Further, a U.S. Supreme Court decision last week involving redistricting in Texas may limit a governor's ability to change a legislature's proposal. That decision rules that redistricting is a legislative matter.
"I'm sure the courts will be involved in this process," Cuomo said in a news conference before the legislative lines were released. "I don't know where it will end." Former New York City Mayor Ed Koch's New York Uprising group secured pledges from lawmakers to enact an independent, non-partisan process during the 2010 elections "I am disappointed in this result and in the dishonorable lawmakers who openly pledged to do things differently this year, and then reneged when it wasn't to their political advantage," Koch said. "What a shame ... Today, victory lies with the enemies of reform." Now, Koch said, it's up to Cuomo who also promised to enact an independent redistricting panel as part of his 2010 campaign to clean up Albany, but was mostly silent publicly on the issue since getting into office.

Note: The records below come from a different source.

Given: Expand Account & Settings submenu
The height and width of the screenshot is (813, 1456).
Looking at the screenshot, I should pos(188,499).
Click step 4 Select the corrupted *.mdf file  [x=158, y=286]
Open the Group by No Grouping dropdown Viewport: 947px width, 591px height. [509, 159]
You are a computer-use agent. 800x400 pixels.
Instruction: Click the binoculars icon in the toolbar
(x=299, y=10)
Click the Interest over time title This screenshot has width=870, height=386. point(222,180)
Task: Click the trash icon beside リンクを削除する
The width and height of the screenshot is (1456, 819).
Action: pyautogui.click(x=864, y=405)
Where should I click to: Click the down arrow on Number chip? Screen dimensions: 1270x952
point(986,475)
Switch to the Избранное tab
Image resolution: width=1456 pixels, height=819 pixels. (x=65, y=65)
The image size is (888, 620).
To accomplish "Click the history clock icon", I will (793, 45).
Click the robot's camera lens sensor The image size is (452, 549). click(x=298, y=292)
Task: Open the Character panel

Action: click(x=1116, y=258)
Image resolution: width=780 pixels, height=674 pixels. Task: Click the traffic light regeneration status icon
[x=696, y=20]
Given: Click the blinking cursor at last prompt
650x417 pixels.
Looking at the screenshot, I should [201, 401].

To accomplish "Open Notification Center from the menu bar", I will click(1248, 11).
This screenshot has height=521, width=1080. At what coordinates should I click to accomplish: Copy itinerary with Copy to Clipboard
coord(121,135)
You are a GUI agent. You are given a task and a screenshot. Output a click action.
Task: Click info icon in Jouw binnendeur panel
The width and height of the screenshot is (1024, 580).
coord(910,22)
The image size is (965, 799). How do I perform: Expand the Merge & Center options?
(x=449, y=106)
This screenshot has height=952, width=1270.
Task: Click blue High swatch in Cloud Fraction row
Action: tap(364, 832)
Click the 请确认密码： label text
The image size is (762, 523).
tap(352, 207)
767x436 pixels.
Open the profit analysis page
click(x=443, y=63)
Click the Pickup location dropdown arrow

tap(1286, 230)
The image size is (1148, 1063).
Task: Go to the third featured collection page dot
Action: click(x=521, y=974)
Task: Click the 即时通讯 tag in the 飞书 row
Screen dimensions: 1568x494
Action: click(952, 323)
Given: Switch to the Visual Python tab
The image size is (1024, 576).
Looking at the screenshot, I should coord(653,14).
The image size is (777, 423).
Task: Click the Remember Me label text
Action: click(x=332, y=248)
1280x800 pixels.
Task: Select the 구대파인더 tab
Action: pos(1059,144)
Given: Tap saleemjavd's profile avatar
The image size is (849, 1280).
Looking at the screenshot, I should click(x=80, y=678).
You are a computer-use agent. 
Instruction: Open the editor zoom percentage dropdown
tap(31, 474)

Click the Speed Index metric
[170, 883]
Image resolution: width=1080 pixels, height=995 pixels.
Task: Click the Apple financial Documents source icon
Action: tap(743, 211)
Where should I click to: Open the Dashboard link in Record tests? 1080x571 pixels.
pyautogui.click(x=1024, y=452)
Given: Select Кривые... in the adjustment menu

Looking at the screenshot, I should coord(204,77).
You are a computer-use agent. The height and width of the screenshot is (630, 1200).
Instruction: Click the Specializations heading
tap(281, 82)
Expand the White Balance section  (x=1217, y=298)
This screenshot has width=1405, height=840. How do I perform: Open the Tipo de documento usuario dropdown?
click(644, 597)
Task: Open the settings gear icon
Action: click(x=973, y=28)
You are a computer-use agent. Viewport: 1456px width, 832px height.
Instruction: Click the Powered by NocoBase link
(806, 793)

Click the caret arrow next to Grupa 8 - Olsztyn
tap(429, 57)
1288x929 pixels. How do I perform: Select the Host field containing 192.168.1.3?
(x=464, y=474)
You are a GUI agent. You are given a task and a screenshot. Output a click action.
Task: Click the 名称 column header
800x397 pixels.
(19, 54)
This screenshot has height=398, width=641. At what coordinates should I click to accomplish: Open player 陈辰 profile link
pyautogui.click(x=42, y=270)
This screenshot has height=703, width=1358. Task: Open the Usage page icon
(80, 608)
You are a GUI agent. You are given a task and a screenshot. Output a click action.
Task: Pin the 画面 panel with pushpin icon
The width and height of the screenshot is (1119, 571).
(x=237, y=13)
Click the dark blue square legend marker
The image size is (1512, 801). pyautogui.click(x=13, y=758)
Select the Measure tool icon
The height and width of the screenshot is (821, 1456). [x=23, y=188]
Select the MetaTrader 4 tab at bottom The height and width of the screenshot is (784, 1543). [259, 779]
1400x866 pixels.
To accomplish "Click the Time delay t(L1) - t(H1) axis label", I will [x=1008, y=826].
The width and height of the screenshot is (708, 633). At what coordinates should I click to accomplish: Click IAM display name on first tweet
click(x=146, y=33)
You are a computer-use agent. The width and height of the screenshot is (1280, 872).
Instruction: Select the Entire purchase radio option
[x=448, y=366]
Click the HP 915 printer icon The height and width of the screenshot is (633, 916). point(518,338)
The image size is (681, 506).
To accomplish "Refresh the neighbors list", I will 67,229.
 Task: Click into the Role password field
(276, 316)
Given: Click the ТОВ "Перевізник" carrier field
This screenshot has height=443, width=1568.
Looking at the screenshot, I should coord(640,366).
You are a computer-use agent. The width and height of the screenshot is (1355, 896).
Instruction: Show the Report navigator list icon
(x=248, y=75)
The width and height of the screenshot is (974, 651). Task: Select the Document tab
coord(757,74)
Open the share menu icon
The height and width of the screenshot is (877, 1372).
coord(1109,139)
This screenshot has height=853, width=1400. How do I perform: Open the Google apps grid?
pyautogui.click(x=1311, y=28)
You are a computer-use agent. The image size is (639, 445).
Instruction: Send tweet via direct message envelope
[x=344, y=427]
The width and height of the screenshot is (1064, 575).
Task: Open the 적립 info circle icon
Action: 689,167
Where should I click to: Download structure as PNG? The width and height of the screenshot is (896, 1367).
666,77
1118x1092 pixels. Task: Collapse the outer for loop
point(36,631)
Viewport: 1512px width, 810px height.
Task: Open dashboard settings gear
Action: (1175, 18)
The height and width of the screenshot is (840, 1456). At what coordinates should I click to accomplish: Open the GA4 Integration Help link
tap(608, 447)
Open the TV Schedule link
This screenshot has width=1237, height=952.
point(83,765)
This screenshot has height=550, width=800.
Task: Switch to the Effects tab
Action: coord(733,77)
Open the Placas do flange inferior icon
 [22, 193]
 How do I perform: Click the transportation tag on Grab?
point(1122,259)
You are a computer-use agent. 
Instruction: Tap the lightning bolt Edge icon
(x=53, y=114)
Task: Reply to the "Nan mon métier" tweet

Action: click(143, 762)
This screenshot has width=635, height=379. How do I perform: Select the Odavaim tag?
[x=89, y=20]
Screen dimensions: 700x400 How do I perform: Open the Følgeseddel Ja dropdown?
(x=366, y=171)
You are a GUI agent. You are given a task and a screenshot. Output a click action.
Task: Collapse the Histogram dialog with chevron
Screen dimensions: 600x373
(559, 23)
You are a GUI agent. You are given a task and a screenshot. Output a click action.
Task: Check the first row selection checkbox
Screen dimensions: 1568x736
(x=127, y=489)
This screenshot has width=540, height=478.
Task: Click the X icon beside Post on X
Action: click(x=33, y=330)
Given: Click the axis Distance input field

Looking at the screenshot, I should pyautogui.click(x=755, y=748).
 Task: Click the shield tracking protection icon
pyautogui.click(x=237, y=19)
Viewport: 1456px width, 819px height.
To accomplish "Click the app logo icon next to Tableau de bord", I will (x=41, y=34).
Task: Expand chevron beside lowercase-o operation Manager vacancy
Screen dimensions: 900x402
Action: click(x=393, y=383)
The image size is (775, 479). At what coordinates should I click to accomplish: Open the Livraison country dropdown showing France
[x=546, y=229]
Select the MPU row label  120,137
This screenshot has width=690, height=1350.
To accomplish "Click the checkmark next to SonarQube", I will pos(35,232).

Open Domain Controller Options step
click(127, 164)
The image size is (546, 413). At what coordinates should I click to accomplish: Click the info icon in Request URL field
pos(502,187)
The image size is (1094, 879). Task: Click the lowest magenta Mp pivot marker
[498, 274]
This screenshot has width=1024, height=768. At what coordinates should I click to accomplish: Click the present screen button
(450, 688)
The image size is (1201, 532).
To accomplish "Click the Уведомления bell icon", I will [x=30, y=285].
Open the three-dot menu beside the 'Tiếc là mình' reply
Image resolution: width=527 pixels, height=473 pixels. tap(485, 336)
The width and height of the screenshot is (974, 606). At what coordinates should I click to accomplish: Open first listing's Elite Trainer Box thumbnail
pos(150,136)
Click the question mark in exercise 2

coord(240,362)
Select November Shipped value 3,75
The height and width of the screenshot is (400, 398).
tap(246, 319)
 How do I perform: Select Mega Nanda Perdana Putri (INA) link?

"His decision now -- whether to honor his pledge and veto the gerrymandered map or whether to allow the Legislature to get away with a self-serving map -- is a key test of his leadership," Koch said.
The proposed districts would also make some history.
The Assembly would create three districts in Asian-American neighborhoods in Queens and Brooklyn. The Senate would also reconfigure election lines in Queens to form an Asian-majority district.
In the Assembly, Republican leader Brian Kolb of Canandaigua said two of his members would be pitted against each other in a Central New York district and an incumbent Republican and incumbent Democrat would be forced to seek the same Buffalo district. But he said much could change depending on whether the Democrat majority is willing to negotiate, if there are court decisions, and if Cuomo intervenes.
"Until we have the maps on our desk to vote, nothing is final," Kolb said in an interview.